SET EXERCISE =>
Could you substitute "Screen size" for "Screen dimensions" throughout the rows below and give all of them back with nothing else changed?

━━━ MATERIAL SHOWN ━━━

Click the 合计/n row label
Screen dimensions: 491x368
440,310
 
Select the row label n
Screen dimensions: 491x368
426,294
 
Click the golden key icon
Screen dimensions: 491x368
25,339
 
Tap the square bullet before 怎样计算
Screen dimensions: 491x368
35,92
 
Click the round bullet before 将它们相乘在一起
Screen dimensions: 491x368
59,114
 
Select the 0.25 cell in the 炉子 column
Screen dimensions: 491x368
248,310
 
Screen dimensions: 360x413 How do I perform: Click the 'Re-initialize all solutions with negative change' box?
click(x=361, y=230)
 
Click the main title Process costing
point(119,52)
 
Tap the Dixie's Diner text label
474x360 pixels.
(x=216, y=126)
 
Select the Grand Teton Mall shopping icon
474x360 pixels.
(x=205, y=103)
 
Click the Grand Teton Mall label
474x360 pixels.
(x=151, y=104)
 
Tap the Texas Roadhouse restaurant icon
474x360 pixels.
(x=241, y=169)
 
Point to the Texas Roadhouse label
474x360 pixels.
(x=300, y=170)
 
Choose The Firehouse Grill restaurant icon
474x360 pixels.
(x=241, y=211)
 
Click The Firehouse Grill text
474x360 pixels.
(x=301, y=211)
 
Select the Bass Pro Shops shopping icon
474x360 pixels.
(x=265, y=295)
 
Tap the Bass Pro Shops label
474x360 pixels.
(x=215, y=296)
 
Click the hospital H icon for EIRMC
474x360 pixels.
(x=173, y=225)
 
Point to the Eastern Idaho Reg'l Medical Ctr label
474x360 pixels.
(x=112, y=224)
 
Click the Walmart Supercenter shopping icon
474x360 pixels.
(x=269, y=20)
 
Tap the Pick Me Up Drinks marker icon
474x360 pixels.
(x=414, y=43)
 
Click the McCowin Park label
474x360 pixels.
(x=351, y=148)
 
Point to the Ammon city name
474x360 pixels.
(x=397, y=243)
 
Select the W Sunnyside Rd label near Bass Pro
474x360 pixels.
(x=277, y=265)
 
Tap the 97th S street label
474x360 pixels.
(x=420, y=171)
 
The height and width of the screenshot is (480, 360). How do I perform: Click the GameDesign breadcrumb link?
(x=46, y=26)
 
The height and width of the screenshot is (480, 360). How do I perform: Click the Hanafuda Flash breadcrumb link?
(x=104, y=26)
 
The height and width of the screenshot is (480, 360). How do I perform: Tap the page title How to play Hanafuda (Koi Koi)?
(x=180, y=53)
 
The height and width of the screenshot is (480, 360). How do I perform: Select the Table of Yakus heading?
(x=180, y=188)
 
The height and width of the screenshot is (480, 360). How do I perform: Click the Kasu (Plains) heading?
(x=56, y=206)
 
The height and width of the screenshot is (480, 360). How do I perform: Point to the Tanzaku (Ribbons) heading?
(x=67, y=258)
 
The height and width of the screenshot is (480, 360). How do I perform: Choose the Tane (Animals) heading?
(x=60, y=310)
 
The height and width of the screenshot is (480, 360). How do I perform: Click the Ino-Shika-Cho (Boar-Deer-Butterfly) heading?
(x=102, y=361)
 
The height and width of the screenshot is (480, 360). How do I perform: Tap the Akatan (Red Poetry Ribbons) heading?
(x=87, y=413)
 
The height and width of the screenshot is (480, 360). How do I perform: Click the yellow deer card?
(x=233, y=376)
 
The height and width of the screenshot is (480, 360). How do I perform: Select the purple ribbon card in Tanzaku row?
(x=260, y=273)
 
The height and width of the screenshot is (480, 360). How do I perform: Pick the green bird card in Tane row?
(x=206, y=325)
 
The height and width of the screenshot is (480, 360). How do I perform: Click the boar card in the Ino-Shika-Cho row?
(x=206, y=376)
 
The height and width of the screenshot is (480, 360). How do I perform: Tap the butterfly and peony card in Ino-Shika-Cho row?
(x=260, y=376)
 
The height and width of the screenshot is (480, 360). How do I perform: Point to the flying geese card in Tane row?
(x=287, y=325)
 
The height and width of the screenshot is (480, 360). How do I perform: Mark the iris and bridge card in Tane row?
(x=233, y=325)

━━━

EXERCISE OUTPUT =>
Click the 合计/n row label
Screen size: 491x368
440,310
 
Select the row label n
Screen size: 491x368
426,294
 
Click the golden key icon
Screen size: 491x368
25,339
 
Tap the square bullet before 怎样计算
Screen size: 491x368
35,92
 
Click the round bullet before 将它们相乘在一起
Screen size: 491x368
59,114
 
Select the 0.25 cell in the 炉子 column
Screen size: 491x368
248,310
 
Screen size: 360x413 How do I perform: Click the 'Re-initialize all solutions with negative change' box?
click(x=361, y=230)
 
Click the main title Process costing
point(119,52)
 
Tap the Dixie's Diner text label
474x360 pixels.
(x=216, y=126)
 
Select the Grand Teton Mall shopping icon
474x360 pixels.
(x=205, y=103)
 
Click the Grand Teton Mall label
474x360 pixels.
(x=151, y=104)
 
Tap the Texas Roadhouse restaurant icon
474x360 pixels.
(x=241, y=169)
 
Point to the Texas Roadhouse label
474x360 pixels.
(x=300, y=170)
 
Choose The Firehouse Grill restaurant icon
474x360 pixels.
(x=241, y=211)
 
Click The Firehouse Grill text
474x360 pixels.
(x=301, y=211)
 
Select the Bass Pro Shops shopping icon
474x360 pixels.
(x=265, y=295)
 
Tap the Bass Pro Shops label
474x360 pixels.
(x=215, y=296)
 
Click the hospital H icon for EIRMC
474x360 pixels.
(x=173, y=225)
 
Point to the Eastern Idaho Reg'l Medical Ctr label
474x360 pixels.
(x=112, y=224)
 
Click the Walmart Supercenter shopping icon
474x360 pixels.
(x=269, y=20)
 
Tap the Pick Me Up Drinks marker icon
474x360 pixels.
(x=414, y=43)
 
Click the McCowin Park label
474x360 pixels.
(x=351, y=148)
 
Point to the Ammon city name
474x360 pixels.
(x=397, y=243)
 
Select the W Sunnyside Rd label near Bass Pro
474x360 pixels.
(x=277, y=265)
 
Tap the 97th S street label
474x360 pixels.
(x=420, y=171)
 
The height and width of the screenshot is (480, 360). How do I perform: Click the GameDesign breadcrumb link?
(x=46, y=26)
 
The height and width of the screenshot is (480, 360). How do I perform: Click the Hanafuda Flash breadcrumb link?
(x=104, y=26)
 
The height and width of the screenshot is (480, 360). How do I perform: Tap the page title How to play Hanafuda (Koi Koi)?
(x=180, y=53)
 
The height and width of the screenshot is (480, 360). How do I perform: Select the Table of Yakus heading?
(x=180, y=188)
 
The height and width of the screenshot is (480, 360). How do I perform: Click the Kasu (Plains) heading?
(x=56, y=206)
 
The height and width of the screenshot is (480, 360). How do I perform: Point to the Tanzaku (Ribbons) heading?
(x=67, y=258)
 
The height and width of the screenshot is (480, 360). How do I perform: Choose the Tane (Animals) heading?
(x=60, y=310)
 
The height and width of the screenshot is (480, 360). How do I perform: Click the Ino-Shika-Cho (Boar-Deer-Butterfly) heading?
(x=102, y=361)
 
The height and width of the screenshot is (480, 360). How do I perform: Tap the Akatan (Red Poetry Ribbons) heading?
(x=87, y=413)
 
The height and width of the screenshot is (480, 360). How do I perform: Click the yellow deer card?
(x=233, y=376)
 
The height and width of the screenshot is (480, 360). How do I perform: Select the purple ribbon card in Tanzaku row?
(x=260, y=273)
 
The height and width of the screenshot is (480, 360). How do I perform: Pick the green bird card in Tane row?
(x=206, y=325)
 
The height and width of the screenshot is (480, 360). How do I perform: Click the boar card in the Ino-Shika-Cho row?
(x=206, y=376)
 
The height and width of the screenshot is (480, 360). How do I perform: Tap the butterfly and peony card in Ino-Shika-Cho row?
(x=260, y=376)
 
The height and width of the screenshot is (480, 360). How do I perform: Point to the flying geese card in Tane row?
(x=287, y=325)
 
The height and width of the screenshot is (480, 360). How do I perform: Mark the iris and bridge card in Tane row?
(x=233, y=325)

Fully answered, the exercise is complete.